The lawsuit highlights Spotify's pro-rata payment model, where monthly revenue is collected into a fixed pot and distributed to rights holders based on their percentage of total streams. The complaint argues that by inflating his numbers, Drake effectively diluted the value of legitimate streams, siphoning royalties that should have gone to other musicians.
While the lawsuit claims widespread bot use on Spotify, Drake is the sole artist named. The plaintiffs cite "voluminous information" suggesting that a "substantial, non-trivial percentage" of his approximately 37 billion streams were "inauthentic." Alleged fraudulent activity occurred from January 2022 to September 2025.

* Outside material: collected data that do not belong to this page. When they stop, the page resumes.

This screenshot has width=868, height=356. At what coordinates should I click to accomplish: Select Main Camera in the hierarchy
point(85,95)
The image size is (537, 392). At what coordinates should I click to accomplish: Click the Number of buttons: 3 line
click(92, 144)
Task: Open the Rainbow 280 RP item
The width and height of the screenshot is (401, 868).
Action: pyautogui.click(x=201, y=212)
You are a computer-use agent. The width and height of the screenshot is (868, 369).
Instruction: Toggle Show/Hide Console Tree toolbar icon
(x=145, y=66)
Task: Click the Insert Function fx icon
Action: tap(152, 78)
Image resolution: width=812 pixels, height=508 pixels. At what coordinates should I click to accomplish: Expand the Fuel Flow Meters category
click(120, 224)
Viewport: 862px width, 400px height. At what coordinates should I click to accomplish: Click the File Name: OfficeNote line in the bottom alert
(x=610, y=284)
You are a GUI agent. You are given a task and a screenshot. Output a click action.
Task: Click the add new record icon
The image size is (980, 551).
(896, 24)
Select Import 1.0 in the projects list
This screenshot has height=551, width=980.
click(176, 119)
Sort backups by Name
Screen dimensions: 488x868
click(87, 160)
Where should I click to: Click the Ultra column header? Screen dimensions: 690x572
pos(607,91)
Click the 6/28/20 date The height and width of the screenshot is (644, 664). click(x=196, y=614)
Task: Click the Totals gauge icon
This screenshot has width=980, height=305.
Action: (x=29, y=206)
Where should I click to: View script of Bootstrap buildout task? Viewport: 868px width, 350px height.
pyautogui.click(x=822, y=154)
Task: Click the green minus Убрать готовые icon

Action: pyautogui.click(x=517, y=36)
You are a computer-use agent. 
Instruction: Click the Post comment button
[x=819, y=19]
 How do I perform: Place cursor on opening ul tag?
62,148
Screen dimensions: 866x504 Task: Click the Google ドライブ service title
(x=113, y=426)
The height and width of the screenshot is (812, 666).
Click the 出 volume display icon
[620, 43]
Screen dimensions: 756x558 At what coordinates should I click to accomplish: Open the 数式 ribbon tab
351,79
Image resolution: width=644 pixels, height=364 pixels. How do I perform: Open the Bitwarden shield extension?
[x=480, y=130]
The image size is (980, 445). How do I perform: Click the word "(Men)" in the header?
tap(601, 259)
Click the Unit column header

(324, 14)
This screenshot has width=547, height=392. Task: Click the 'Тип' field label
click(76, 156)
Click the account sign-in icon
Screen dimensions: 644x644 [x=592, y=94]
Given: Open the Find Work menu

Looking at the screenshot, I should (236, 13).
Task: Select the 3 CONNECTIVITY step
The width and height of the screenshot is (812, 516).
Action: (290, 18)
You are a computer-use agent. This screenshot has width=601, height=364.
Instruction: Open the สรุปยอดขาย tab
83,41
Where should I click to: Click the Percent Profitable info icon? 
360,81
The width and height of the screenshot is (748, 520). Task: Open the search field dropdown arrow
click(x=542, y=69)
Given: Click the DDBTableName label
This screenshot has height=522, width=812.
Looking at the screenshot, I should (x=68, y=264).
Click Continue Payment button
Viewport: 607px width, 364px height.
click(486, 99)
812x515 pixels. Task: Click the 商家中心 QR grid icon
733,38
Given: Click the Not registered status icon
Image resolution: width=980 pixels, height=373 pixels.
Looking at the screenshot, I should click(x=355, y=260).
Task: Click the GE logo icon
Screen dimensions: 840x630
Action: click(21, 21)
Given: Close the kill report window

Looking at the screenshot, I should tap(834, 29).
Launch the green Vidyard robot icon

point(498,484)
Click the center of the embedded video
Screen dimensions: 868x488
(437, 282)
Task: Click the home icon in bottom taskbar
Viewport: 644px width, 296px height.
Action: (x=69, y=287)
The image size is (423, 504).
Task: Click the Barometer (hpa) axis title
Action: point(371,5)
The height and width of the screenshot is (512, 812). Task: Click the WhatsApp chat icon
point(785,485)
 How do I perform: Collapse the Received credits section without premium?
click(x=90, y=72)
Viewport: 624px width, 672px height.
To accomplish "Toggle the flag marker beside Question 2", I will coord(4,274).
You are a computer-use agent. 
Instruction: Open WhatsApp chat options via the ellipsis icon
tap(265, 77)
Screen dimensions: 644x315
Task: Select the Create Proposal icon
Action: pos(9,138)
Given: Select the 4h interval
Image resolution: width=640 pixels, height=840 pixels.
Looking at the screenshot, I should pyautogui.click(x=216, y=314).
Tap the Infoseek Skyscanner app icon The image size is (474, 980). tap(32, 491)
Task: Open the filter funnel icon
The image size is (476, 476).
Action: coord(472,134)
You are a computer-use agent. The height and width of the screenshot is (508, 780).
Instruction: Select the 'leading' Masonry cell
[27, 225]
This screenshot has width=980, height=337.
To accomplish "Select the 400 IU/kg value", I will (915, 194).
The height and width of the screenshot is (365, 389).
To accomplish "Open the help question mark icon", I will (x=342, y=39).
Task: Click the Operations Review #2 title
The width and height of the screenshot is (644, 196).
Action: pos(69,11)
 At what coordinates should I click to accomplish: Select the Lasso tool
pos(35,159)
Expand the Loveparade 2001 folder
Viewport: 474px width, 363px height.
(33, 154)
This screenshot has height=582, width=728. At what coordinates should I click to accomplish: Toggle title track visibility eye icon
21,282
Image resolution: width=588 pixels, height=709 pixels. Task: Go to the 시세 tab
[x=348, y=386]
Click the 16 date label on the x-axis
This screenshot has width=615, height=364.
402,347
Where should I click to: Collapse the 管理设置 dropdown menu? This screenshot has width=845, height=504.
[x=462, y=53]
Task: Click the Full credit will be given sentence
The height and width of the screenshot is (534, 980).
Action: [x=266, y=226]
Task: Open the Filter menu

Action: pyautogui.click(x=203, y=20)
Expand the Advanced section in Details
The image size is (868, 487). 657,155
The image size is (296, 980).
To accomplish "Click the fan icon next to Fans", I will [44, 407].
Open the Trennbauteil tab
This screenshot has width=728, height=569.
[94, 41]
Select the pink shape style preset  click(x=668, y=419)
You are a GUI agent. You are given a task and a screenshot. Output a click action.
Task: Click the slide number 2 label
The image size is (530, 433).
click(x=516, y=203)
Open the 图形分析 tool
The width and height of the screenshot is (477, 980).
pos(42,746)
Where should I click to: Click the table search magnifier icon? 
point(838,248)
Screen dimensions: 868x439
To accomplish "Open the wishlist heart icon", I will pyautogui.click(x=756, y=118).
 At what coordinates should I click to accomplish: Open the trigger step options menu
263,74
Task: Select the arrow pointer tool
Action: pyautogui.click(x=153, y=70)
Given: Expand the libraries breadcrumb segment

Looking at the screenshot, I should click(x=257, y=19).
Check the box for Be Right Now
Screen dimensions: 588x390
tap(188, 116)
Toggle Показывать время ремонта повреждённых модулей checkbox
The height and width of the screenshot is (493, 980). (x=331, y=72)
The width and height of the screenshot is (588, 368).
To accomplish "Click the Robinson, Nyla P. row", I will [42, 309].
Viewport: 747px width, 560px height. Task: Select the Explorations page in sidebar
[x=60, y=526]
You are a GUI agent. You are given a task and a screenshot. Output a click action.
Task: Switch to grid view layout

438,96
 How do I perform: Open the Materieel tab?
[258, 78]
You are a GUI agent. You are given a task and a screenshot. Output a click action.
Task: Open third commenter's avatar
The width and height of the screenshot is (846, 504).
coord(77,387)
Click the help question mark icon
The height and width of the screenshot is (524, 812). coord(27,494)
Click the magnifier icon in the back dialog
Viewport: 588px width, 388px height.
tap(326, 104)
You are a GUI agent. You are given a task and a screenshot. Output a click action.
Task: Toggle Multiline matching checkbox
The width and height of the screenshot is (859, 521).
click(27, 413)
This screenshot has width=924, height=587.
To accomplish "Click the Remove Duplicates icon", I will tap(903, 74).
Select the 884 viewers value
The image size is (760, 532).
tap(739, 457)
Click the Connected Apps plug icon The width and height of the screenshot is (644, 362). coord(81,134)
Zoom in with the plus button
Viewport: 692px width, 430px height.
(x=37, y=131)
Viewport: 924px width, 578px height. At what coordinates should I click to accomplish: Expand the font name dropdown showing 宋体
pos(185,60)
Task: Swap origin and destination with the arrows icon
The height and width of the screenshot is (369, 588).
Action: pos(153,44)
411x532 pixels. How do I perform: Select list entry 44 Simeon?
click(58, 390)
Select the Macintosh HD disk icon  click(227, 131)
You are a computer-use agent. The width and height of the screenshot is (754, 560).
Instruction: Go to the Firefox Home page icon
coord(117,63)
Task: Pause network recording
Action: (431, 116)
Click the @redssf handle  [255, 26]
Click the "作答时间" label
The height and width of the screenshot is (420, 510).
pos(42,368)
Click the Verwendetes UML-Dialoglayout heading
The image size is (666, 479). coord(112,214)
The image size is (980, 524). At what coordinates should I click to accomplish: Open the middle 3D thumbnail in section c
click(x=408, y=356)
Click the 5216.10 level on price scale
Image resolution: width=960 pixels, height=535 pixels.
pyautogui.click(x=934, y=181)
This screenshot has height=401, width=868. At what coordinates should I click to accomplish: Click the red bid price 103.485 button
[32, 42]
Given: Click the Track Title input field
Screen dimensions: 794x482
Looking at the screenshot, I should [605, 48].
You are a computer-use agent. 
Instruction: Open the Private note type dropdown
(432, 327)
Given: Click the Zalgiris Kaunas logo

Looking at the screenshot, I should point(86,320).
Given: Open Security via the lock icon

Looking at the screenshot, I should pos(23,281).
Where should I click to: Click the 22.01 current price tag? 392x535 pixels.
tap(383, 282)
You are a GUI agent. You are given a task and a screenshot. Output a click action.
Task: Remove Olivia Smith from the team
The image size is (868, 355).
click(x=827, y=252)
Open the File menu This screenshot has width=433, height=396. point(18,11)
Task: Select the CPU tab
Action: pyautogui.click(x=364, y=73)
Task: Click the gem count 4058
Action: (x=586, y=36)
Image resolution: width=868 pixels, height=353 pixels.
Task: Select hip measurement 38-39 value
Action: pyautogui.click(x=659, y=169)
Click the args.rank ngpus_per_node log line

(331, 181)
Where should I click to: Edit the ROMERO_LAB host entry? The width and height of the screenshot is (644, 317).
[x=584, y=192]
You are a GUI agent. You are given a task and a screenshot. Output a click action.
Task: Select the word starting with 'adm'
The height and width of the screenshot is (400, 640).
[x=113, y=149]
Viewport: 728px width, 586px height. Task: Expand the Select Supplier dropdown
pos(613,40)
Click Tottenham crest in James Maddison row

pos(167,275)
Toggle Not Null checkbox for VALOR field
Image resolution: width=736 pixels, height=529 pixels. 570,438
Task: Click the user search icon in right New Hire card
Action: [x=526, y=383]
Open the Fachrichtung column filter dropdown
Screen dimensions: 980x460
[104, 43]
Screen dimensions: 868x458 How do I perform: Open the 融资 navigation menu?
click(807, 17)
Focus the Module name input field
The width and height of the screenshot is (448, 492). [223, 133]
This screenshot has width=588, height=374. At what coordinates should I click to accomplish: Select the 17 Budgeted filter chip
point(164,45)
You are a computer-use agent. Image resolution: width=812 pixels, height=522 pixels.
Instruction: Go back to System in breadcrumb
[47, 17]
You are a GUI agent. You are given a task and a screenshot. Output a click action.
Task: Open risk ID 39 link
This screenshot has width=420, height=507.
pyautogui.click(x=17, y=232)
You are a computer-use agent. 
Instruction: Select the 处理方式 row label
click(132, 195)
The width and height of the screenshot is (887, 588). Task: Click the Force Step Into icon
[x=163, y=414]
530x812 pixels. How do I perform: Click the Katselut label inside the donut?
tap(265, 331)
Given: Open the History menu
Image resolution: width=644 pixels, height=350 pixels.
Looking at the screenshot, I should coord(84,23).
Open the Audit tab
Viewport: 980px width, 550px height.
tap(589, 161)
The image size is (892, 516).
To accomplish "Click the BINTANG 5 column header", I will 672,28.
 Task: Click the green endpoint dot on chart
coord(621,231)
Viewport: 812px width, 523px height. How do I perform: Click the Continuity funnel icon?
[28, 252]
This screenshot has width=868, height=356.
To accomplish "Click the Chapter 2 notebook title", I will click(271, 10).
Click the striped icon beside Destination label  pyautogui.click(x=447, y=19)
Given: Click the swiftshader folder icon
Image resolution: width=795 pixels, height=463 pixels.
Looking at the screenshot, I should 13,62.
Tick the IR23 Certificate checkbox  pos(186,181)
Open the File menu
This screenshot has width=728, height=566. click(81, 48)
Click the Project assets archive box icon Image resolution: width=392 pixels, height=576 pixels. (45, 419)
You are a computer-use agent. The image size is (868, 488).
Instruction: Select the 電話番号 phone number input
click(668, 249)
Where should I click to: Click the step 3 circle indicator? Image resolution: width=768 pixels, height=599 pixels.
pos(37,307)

Evidence presented includes an examination of "abnormal VPN usage," which reportedly showed at least 250,000 streams of Drake's song "No Face" originating from Turkey in 2024 but falsely geomapped to the United Kingdom to obscure their true origin. Further allegations point to a high concentration of accounts in areas with "zero residential addresses," "significant and irregular uptick months" for Drake's songs long after their release, and a "slower and less dramatic" downtick in streams compared to other artists.
The suit also notes "staggering and irregular" streaming patterns, with a "massive amount of accounts" listening to Drake's songs "23 hours a day." Less than 2% of these users are said to account for "roughly 15 percent" of his total streams. The lawsuit concludes that Drake's music achieved significantly higher total streams than other highly streamed artists, despite having fewer unique users.